If there is an unexpected user-impacting problem that we believe is a platform problem.

Examples:

  • We caused end-user-visible errors in customer applications.
  • A platform-owned component such as the dashboard or brokers is giving errors.
  • Two or more teams using cloud.gov have reported the same non-trivial problem, which indicates it isn’t just a problem with a customer application.
  • AWS or another service we depend on is causing problems for our users.
  • Something unexpected went wrong during scheduled maintenance, and it impacts users.

How soon to post to Status Page

As soon as possible. Goal: at most 15 minutes after the first cloud.gov team member notices the problem.

Who is responsible for posting and updating

  • First person on the cloud.gov team who notices a problem is responsible for finding the right people to address it (can include themself), including finding a person with Status Page access to post about it (can include themself).
  • Platform squad person on support rotation should be the first person to begin addressing the technical issue (and the first person for non-platform squad people to ping for help with this). See the platform squad channel topic for the current person.
  • A person should explicitly say “I’m taking care of Status Page for this” and continue being responsible for updates until they explicitly hand off that responsibility.

Drafting and approval

  • If you’re platform squad: Draft and ping for comms help (Bret, Britta), but if they aren’t available within 5 minutes, just post it.
  • If you’re not: Draft and ask platform squad for technical check before posting.

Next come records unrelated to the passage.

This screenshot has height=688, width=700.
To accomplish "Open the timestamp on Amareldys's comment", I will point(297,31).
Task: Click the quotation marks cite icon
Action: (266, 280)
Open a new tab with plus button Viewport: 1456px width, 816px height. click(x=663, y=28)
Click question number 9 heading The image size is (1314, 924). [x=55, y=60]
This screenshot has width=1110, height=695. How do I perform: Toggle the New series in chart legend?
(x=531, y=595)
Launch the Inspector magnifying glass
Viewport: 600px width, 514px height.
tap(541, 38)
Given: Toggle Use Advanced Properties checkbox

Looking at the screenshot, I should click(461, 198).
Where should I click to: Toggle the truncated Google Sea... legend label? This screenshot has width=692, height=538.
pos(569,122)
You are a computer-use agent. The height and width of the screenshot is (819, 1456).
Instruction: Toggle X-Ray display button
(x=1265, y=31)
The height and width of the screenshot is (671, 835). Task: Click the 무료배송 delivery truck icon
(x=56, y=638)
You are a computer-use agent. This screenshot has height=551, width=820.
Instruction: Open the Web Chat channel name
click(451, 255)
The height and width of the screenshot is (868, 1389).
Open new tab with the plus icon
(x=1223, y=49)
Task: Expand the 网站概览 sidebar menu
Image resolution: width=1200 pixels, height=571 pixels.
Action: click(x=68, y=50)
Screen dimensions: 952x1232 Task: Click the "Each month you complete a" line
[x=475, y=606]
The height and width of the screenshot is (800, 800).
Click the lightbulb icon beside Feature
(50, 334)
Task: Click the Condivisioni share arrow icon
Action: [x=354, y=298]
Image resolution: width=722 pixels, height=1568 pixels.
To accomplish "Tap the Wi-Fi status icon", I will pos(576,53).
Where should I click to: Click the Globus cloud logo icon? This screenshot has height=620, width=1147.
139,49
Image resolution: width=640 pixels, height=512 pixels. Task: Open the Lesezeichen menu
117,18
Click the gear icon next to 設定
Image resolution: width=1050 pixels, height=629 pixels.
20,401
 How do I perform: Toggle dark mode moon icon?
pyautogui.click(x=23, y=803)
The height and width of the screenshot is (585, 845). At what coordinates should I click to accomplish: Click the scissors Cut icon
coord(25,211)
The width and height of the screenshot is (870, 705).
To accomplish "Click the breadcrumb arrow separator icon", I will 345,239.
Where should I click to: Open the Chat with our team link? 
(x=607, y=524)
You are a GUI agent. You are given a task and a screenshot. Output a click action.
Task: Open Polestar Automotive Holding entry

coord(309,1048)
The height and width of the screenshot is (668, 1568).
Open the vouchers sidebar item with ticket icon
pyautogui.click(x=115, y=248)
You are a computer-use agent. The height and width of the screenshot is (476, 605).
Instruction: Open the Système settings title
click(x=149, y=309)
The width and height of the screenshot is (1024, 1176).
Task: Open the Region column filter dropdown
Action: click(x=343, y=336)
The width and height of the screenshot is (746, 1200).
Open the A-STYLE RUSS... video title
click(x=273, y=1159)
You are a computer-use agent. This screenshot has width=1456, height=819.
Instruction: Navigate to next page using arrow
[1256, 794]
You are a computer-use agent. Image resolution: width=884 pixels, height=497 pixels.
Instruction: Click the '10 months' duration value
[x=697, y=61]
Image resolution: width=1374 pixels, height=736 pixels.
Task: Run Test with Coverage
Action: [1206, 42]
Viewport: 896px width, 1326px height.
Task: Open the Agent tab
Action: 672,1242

We have some templates and drafting space in this doc.

Updates

  • If you’re writing an update to a post about a new related problem, also update the post summary (the subject line) to make it summarize the whole event.

When to close

We close the event when we believe the disruption is no longer affecting customers.

The person with Status Page responsibility is responsible for asking “any objections to closing it?” and closing it if none.

  • It’s helpful but not required to write something that’s informative about the resolution as a closing message.

A postmortem is not necessary to close, and it does not have to happen immediately after closing.

Ensure a postmortem happens

The person who closes the event should then put a card on the component-owning squad’s board in the urgent lane about writing and posting a postmortem.

For non-security-sensitive work, work to resolve root causes does not have to be completely done before we post the postmortem.

Checklist for drafting postmortems

We typically use a What happened + What we’re doing structure.

Check your draft against the following questions that customers typically have:

  • What part(s) of the system had a problem, in terms that I recognize?
  • How long did the problem last, and at what time?
  • What was the effect on my applications and my own users? (This is important.)
  • How are you going to prevent it from happening again?
  • What actions should I take, if any?

They also have a baseline expectation that we have good answers to the following questions. The answers to these questions might be implied in your explanation, instead of being explicitly addressed:

  • Did you notice the problem quickly after it started happening?
  • Did you take appropriate actions after you noticed the problem?
  • Do you know why the problem happened?
  • If it happens again, how are you going to notice faster and respond better next time?
  • Was there anything suspicious from a security perspective, or do you have confidence that all of the cause-and-effect steps were caused by ordinary reasons instead of malicious actors?